2	Infra VMs usage dashboards, including Static VMs & Dynamic VMs	Resources utilization & history	active count, available count, compute hours/max/created per day, week, month
3	Infra VMs Health dashboards, Static Servers, Jenkins Slaves VMs	VM health monitoring, alerts & history tracking of VMs	ssh_fail, pool_os vs real_os, cpu-memory-disk-swap usages, file descriptors, firewall rules, pool_mac_address vs real_mac_address, booted days, total and product processes, installed app versions and services etc.

Dashboard #1: Functional Regression Testing Cycles Dashboard

Problem: Before we created this dashboard for ourselves, there were no trend graphs on the regression test cycles with metrics like total time taken, pass rate, fresh vs. reruns (e.g., due to infrastructure issues), inconsistent number of aborts and failures, and also no separate component- or module-level trends.

Solution: The plan was to create a run analyzer script that analyzes the test data that is already stored in the Couchbase bucket. After that, we get the time-series data for the last n number of builds and targeted metrics for each build.

Dashboard snapshots:

Dashboard #2: Infrastructure Resources / VMs Usage Dashboard

Problem: Prior to building this dashboard, we had a large number of static and dynamic virtual machines but there was no tracking of how the hardware resources were utilized. We had no insight into metrics such as active VMs used at the time, available count, machine time used, or compute hours on a daily, weekly or monthly basis.

Solution: Our plan was to first collect the data for all the VMs such as dynamically allocating and releasing IPs, exact time creation, and release times, as well as any groupings such as pools, etc. Most of this data already existed in Couchbase Server (managed by the respective service managers). Using the flexibility of the SQL++ query language (aka N1QL), we were able to extract that data into a format suitable for the graphs we wanted to show in this observability dashboard.

**Directive**:
Write the next part of the dashboards text on test cycles and VM usage, picking up after its final sentence. The items after this text aren't needed.

**Material shown**:
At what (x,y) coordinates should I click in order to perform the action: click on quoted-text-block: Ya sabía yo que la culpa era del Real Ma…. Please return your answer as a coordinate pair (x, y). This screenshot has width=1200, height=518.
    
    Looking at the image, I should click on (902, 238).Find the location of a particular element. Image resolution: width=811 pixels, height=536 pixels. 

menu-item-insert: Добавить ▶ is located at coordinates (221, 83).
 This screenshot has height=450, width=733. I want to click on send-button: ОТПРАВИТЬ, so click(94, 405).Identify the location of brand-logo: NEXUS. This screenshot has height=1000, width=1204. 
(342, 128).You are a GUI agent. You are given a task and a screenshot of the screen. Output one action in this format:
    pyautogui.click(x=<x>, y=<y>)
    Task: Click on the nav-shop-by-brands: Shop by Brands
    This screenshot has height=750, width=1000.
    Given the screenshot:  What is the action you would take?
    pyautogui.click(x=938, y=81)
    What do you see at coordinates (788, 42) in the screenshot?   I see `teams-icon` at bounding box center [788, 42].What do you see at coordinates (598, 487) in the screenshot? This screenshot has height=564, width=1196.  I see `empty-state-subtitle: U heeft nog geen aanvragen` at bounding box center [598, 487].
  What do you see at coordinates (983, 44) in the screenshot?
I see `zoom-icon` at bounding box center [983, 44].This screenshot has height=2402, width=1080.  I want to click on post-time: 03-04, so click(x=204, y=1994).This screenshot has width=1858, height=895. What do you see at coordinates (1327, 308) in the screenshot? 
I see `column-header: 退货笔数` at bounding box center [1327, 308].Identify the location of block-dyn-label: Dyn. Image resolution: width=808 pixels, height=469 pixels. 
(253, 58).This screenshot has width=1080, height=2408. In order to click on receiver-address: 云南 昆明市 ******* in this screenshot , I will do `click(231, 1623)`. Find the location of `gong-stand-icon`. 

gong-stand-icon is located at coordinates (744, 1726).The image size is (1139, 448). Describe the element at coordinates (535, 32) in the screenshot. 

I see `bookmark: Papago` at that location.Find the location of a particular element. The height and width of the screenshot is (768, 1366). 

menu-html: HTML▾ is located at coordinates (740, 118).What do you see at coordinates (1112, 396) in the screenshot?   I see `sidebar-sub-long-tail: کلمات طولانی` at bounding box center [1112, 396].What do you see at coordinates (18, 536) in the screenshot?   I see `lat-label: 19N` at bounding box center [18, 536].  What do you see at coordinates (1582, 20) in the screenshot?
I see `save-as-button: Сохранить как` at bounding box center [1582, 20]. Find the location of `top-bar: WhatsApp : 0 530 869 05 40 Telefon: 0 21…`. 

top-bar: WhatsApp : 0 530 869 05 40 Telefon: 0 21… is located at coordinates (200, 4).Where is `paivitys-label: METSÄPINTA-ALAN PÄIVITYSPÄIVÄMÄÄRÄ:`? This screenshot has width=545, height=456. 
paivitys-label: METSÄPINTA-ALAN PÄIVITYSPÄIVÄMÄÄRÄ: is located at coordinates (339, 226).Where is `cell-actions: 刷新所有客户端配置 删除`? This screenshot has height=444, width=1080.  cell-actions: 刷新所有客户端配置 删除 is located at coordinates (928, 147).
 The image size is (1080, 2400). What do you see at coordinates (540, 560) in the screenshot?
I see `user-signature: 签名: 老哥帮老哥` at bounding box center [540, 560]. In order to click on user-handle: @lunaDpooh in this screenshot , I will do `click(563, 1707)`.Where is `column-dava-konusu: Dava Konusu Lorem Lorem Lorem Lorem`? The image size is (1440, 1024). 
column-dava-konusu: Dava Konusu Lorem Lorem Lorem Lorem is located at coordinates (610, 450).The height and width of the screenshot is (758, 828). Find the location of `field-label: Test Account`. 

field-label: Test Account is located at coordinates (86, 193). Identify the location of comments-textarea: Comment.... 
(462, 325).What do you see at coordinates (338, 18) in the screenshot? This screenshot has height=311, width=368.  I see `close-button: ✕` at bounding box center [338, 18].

**Answer section**:
Dashboard snapshots:

Dashboard #3: Infrastructure VMs Health Dashboard

Problem: Before we had this dashboard, regression test runs were failing inconsistently, and there were low-hanging issues with the VMs. Some of the issues included SSH Failures, OS mismatches, VM IP switches, too many open files, swap issues, need reboots, duplicate IPs among multiple runs, high memory usage, disk full (/ or /data), firewall rules stopping the endpoint connection, slave issues due to high memory, and disk usage were all common. There was no observability dashboard to look at and observe these metrics and also no checks and alerts for the test infrastructure health.

Solution: We decided to create an automatic periodic health check that captures metrics data for the targeted VMs such as ssh_fail, pool_os vs real_os, cpu-memory-disk-swap usages, file descriptors, firewall rules, pool_mac_address vs real_mac_address, booted days, total and Couchbase processes, installed Couchbase version and services. (In sum, we captured ~50 metrics). These metrics are exposed as a Prometheus endpoint that is displayed in Grafana, and the information is also saved in Couchbase for future data analysis. Alerts were also created to monitor the key health metrics for issues to allow for quick intervention and finally achieve increased stability of the test runs.

Dashboard snapshots:

Implementation

So far, you’ve seen the high-level architecture of the observability dashboards, what services are required, what kind of dashboards you might need, and also how to deploy these services. Now, it’s time to look at some implementation details.

Our first stop is the collection and storage of metrics and the data visualization of the dashboards. Most of the data storage and display steps are similar for all use cases, but the metrics data collection depends on which metrics you choose to target.

How to Get Health Data for Your Dashboards

For the infrastructure monitoring use case, you have to collect various health metrics from hundreds of VMs to create a stable infrastructure.

For this step, we created a Python script that does the SSH connection to the VMs in parallel (multiprocessing pool) and collects the required data. In our case, we also have a Jenkins job that periodically runs this script and collects the health data (CSV), and then saves it to the Couchbase database.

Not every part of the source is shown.